**Source records**
_ _ _ _ _ _ _

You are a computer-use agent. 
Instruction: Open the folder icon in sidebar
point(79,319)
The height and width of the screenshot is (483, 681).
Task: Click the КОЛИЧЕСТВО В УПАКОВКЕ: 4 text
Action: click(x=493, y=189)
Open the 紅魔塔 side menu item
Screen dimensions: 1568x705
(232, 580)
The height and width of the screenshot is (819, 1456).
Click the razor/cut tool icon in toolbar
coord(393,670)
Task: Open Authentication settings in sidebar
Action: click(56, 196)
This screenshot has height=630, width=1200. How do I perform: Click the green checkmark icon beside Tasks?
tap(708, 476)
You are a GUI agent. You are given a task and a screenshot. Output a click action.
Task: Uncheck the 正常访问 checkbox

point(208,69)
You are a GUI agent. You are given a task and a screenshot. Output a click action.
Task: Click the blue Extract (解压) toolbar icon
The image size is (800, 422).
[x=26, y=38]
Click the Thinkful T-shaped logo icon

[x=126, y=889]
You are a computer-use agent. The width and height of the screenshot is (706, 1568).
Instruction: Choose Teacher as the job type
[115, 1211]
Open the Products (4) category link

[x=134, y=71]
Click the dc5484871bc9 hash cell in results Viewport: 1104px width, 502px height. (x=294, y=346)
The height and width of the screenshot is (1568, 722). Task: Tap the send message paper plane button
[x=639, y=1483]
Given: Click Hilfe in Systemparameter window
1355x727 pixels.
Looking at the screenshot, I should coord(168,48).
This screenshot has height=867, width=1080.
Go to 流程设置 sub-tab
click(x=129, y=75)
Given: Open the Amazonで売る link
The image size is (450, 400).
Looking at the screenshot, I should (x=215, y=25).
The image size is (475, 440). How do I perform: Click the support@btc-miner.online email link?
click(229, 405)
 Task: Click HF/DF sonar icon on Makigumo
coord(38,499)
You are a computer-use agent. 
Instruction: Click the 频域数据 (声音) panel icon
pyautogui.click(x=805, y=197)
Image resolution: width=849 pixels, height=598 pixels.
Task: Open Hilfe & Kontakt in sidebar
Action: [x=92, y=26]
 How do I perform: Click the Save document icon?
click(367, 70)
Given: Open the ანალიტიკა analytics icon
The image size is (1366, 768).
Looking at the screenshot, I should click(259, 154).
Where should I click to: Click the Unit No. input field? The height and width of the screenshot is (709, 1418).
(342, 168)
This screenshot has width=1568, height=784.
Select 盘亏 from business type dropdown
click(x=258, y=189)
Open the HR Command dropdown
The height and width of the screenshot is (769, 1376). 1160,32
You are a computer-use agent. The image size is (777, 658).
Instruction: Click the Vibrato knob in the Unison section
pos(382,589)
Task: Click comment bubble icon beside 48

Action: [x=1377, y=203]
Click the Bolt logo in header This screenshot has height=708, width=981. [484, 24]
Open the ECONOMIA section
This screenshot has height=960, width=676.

_ _ _ _ _ _ _

**Task objective**
Write each record above out again exactly as it reads.

**Problem solution**
You are a computer-use agent. 
Instruction: Open the folder icon in sidebar
point(79,319)
The height and width of the screenshot is (483, 681).
Task: Click the КОЛИЧЕСТВО В УПАКОВКЕ: 4 text
Action: click(x=493, y=189)
Open the 紅魔塔 side menu item
Screen dimensions: 1568x705
(232, 580)
The height and width of the screenshot is (819, 1456).
Click the razor/cut tool icon in toolbar
coord(393,670)
Task: Open Authentication settings in sidebar
Action: click(56, 196)
This screenshot has height=630, width=1200. How do I perform: Click the green checkmark icon beside Tasks?
tap(708, 476)
You are a GUI agent. You are given a task and a screenshot. Output a click action.
Task: Uncheck the 正常访问 checkbox

point(208,69)
You are a GUI agent. You are given a task and a screenshot. Output a click action.
Task: Click the blue Extract (解压) toolbar icon
The image size is (800, 422).
[x=26, y=38]
Click the Thinkful T-shaped logo icon

[x=126, y=889]
You are a computer-use agent. The width and height of the screenshot is (706, 1568).
Instruction: Choose Teacher as the job type
[115, 1211]
Open the Products (4) category link

[x=134, y=71]
Click the dc5484871bc9 hash cell in results Viewport: 1104px width, 502px height. (x=294, y=346)
The height and width of the screenshot is (1568, 722). Task: Tap the send message paper plane button
[x=639, y=1483]
Given: Click Hilfe in Systemparameter window
1355x727 pixels.
Looking at the screenshot, I should coord(168,48).
This screenshot has height=867, width=1080.
Go to 流程设置 sub-tab
click(x=129, y=75)
Given: Open the Amazonで売る link
The image size is (450, 400).
Looking at the screenshot, I should (x=215, y=25).
The image size is (475, 440). How do I perform: Click the support@btc-miner.online email link?
click(229, 405)
 Task: Click HF/DF sonar icon on Makigumo
coord(38,499)
You are a computer-use agent. 
Instruction: Click the 频域数据 (声音) panel icon
pyautogui.click(x=805, y=197)
Image resolution: width=849 pixels, height=598 pixels.
Task: Open Hilfe & Kontakt in sidebar
Action: [x=92, y=26]
 How do I perform: Click the Save document icon?
click(367, 70)
Given: Open the ანალიტიკა analytics icon
The image size is (1366, 768).
Looking at the screenshot, I should click(259, 154).
Where should I click to: Click the Unit No. input field? The height and width of the screenshot is (709, 1418).
(342, 168)
This screenshot has width=1568, height=784.
Select 盘亏 from business type dropdown
click(x=258, y=189)
Open the HR Command dropdown
The height and width of the screenshot is (769, 1376). 1160,32
You are a computer-use agent. The image size is (777, 658).
Instruction: Click the Vibrato knob in the Unison section
pos(382,589)
Task: Click comment bubble icon beside 48

Action: [x=1377, y=203]
Click the Bolt logo in header This screenshot has height=708, width=981. [484, 24]
Open the ECONOMIA section
This screenshot has height=960, width=676.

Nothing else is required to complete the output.